━━━━━ Extract ━━━━━
Nostalgia! Déjà vu. Hindsight. Thoughts of the good old days, yearning for yesteryear. Wondering “Where are they now?” as we recall pals from way back when.

In an area daily I read of people’s recollections, as submitted to the editor who presents a front page column every day. They talk about businesses, the old peddler, buildings and events and customs from a generation or two or three ago. They also talk of current happenings, oddities, wildlife sightings.

Recently a Port Allegany area native shared some of his recollections there, and a certain angst. He lamented that Port Allegany has lost many landmarks, and spoke of rumors concerning one of those losses.

I have to disagree with some assertions made by my illustrious relative and distinguished Port Allegany expat in his recent contribution to that column in the area daily.

Yes, some of us regret that we no longer have a primary care hospital in Port Allegany. But the current use of the former hospital building can scarcely be summed up as a treatment center for “druggies.”

That’s not a term I would use to characterize the persons who are at Maple Manor for prescribed periods of residential treatment of their alcohol and drug abuse disorders. It seems to me to be on a par with terms most of us would not apply to persons with learning disabilities, or persons with non-standard sexual preference, or African-Americans or Jews or Italians or Hispanics or…

How did Maple Manor come to be in Port Allegany? CEMP (Cameron-Elk-McKean-Potter) Alcohol and Drug Services offices used to be upstairs in the old theater building, in the early-to-mid 1970s. A few years later the roof leaked and the agency needed more space. The offices were relocated to the former Coudersport Hospital building, where the residential treatment component, Maple Manor, occupied a number of rooms in that facility. I was there every Thursday for months, setting up a filing system. There might have been one computer in there somewhere, but patient files were paper only.

The location was why it was called Maple Manor—Maple Avenue. CEMP became CEM when Potter County dropped out of the joinder. Maple Manor came to Port Allegany and occupied a wing of what had been Port Allegany Community Hospital; the former hospital was converted yet again, this time to an assisted living place.

Alcohol and Drug Abuse Services (ADAS) now operates Maple Manor. ADAS is a nonprofit corporation and contracts with a number of government entities and school systems to provide its services.

Persons with alcohol and other drug dependencies who are receiving treatment at Maple Manor can be said to be “recovering.” The hope is that they can continue in recovery mode, clean and sober, after they have completed their time in the Manor. Some will make it, some will not. I know a good many Maple Manor alums who have, and some who have lost their sobriety. Their chances were much improved by the support they received at the Manor, and by out-patient counseling and continued participation in AA and NA.

Another mention was made of “druggies,” in the reminiscences the aforementioned former Port Alleganian shared in that area daily front page column. He said that rumor had it that druggies burned down the Wrights Round Barn.

The story of that fire is a sad one, and it includes some ironies, but I do not believe there exists a scrap of evidence that “druggies” caused the blaze. I did not hear such a rumor then, nor have I since.
━━━━━ Provided data ━━━━━
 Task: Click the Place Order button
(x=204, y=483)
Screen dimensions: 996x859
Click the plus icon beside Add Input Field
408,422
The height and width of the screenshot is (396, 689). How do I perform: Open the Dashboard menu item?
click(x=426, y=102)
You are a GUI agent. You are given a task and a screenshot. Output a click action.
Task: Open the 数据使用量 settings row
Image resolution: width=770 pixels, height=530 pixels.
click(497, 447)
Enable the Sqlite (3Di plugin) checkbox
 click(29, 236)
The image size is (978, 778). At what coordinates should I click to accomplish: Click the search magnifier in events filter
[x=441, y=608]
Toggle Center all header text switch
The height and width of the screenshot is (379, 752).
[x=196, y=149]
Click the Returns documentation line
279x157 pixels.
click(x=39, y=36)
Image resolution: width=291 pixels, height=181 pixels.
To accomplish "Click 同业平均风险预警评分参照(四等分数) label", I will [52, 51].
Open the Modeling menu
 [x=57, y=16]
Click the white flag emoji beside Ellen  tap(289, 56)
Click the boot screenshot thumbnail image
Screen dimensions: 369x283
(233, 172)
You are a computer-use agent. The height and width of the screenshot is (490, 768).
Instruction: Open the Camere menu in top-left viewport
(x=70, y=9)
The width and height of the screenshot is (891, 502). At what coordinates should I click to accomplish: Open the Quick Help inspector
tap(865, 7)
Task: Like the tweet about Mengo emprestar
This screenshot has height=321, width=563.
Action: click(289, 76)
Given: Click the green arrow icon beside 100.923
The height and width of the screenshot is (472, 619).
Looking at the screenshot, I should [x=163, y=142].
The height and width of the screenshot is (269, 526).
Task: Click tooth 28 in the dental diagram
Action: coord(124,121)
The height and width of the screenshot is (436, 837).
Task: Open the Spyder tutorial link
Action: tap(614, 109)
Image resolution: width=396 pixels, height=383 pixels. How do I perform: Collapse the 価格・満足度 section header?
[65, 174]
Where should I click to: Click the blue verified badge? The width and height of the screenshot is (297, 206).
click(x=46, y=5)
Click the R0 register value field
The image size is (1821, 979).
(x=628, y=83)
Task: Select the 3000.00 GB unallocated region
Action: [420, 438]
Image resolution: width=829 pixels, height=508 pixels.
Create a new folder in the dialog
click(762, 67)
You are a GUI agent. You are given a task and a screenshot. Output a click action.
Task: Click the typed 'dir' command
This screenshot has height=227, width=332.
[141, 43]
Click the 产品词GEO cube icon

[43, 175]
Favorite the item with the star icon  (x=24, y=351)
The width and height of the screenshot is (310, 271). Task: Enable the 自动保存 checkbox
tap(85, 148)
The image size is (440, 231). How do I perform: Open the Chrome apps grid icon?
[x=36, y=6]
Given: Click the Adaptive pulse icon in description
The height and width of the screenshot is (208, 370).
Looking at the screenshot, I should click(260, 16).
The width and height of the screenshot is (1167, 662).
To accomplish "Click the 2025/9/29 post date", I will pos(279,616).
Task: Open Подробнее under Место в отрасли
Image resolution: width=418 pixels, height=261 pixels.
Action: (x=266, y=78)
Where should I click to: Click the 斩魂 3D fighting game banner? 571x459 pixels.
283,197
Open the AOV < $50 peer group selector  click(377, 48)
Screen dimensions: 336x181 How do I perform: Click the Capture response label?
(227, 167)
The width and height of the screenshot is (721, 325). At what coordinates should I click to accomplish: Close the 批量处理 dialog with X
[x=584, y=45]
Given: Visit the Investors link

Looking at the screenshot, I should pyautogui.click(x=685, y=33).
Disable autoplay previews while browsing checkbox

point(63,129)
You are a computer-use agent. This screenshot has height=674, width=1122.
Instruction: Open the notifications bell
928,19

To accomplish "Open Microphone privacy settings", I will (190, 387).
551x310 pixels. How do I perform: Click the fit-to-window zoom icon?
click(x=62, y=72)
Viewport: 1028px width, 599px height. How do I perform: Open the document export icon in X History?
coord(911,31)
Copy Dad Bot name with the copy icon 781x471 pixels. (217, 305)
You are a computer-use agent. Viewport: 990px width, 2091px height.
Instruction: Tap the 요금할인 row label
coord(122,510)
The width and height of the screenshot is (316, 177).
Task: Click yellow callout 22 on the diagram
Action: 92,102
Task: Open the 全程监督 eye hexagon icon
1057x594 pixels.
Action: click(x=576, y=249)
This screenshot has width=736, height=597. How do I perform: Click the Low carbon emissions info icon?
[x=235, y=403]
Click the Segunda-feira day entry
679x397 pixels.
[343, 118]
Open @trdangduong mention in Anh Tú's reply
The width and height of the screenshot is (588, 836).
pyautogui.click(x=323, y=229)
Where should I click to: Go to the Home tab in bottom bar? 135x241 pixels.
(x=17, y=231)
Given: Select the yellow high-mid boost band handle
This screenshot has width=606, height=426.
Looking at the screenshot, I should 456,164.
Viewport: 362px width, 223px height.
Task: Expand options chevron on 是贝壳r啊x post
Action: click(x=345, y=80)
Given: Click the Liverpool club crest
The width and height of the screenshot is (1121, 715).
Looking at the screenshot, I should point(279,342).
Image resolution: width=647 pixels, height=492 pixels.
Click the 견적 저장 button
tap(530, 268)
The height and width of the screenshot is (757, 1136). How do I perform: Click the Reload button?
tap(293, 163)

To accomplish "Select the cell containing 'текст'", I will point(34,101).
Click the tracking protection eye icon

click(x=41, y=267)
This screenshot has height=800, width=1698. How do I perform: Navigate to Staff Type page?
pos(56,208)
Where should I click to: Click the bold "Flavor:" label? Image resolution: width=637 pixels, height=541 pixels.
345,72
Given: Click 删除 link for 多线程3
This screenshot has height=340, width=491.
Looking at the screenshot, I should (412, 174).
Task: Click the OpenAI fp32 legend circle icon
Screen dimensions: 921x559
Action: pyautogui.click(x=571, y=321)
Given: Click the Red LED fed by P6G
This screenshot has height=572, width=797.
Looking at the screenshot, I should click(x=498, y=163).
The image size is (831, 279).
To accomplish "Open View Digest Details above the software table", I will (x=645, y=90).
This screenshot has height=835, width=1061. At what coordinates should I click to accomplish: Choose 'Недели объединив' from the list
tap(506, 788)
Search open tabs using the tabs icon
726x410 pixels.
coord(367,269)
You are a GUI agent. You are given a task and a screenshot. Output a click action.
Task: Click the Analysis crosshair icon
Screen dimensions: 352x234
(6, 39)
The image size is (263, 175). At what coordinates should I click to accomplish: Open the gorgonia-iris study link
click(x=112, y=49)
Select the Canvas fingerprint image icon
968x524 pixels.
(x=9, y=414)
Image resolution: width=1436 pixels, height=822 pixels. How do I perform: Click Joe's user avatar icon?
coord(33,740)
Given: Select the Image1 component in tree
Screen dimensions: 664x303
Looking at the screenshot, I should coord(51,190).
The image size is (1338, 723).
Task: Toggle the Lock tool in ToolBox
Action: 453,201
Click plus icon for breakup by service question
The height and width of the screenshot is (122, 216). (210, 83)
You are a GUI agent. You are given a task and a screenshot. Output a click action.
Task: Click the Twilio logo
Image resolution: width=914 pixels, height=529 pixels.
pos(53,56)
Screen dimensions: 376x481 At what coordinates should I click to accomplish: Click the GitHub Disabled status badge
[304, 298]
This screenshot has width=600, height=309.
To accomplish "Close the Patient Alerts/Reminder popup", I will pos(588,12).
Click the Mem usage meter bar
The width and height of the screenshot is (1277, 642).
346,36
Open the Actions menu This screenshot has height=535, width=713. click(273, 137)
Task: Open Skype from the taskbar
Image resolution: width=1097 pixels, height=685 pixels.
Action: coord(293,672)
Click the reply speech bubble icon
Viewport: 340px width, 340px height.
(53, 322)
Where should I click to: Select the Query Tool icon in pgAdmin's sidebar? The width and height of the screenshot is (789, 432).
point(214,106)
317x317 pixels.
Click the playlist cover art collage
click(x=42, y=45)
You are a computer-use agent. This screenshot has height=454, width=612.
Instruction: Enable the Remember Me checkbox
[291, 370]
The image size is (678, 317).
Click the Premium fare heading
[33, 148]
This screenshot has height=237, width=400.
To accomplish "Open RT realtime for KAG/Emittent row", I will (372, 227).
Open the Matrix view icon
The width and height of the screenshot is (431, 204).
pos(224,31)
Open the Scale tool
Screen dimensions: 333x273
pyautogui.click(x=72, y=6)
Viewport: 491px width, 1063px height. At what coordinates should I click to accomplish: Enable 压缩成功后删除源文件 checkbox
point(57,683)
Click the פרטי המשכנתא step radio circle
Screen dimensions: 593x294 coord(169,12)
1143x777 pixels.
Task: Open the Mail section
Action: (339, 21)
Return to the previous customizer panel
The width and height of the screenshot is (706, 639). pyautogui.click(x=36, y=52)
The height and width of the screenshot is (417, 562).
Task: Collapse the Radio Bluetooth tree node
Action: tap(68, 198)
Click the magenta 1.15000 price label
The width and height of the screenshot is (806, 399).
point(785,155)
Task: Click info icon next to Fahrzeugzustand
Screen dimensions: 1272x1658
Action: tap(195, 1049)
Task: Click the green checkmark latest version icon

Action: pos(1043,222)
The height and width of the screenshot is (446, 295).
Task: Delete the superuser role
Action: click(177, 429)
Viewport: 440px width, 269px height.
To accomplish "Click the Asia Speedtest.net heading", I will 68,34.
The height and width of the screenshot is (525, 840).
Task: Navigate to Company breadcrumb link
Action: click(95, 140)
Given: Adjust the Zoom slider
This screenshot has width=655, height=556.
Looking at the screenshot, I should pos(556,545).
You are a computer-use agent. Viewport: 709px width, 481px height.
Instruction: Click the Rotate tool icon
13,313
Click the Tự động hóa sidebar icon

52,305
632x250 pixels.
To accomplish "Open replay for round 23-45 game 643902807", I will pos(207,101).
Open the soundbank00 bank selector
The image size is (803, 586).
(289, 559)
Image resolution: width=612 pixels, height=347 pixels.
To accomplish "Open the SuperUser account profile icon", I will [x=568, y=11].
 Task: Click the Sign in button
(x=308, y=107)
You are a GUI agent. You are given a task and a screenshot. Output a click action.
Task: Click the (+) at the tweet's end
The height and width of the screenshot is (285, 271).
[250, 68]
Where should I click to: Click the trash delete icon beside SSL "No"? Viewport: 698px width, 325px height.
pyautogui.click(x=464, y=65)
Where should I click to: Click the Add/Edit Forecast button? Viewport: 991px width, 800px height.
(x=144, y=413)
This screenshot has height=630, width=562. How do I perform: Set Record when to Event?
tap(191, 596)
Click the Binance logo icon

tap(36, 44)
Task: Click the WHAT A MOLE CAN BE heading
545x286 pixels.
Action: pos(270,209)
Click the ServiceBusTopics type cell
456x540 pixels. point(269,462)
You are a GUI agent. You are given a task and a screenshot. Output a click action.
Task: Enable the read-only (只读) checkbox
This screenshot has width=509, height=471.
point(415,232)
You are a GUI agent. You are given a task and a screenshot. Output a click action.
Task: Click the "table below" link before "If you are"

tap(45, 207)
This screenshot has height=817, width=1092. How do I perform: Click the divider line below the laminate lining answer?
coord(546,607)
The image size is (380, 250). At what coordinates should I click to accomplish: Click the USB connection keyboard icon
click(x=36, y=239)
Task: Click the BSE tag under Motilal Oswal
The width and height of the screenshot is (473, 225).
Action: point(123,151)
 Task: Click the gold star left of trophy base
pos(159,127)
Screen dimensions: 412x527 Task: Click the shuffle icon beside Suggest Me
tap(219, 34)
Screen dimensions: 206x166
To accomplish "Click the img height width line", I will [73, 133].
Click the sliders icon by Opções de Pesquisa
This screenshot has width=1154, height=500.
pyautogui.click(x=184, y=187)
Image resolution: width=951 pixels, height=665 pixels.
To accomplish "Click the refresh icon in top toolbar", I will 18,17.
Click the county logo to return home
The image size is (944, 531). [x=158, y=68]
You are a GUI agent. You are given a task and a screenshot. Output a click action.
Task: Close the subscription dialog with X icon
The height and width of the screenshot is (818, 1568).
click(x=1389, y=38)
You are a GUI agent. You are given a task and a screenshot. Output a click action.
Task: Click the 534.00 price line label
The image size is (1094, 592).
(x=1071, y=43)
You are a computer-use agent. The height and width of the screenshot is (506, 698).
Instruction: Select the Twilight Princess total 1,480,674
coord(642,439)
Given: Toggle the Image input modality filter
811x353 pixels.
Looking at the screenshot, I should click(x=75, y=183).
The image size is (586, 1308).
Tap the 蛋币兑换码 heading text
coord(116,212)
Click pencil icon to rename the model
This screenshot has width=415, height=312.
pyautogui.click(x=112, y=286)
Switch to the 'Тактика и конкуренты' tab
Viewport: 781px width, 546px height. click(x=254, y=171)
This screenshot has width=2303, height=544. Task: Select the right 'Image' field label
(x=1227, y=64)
━━━━━
Instructions:
1. Sum up the text about Maple Manor in two sentences.
2. In the text about Maple Manor, what street gave Maple Manor its name?
Use only the text about Maple Manor, not the rows.

Answers:
1. The writer disputes a Port Allegany native who, in an area daily's front page column, called the people treated at Maple Manor "druggies" and repeated a rumor that druggies burned down the Wrights Round Barn. The writer explains how Maple Manor, a residential treatment program for alcohol and drug abuse disorders now operated by ADAS, came to Port Allegany, and says there is no evidence that "druggies" caused the barn fire.

2. Maple Avenue.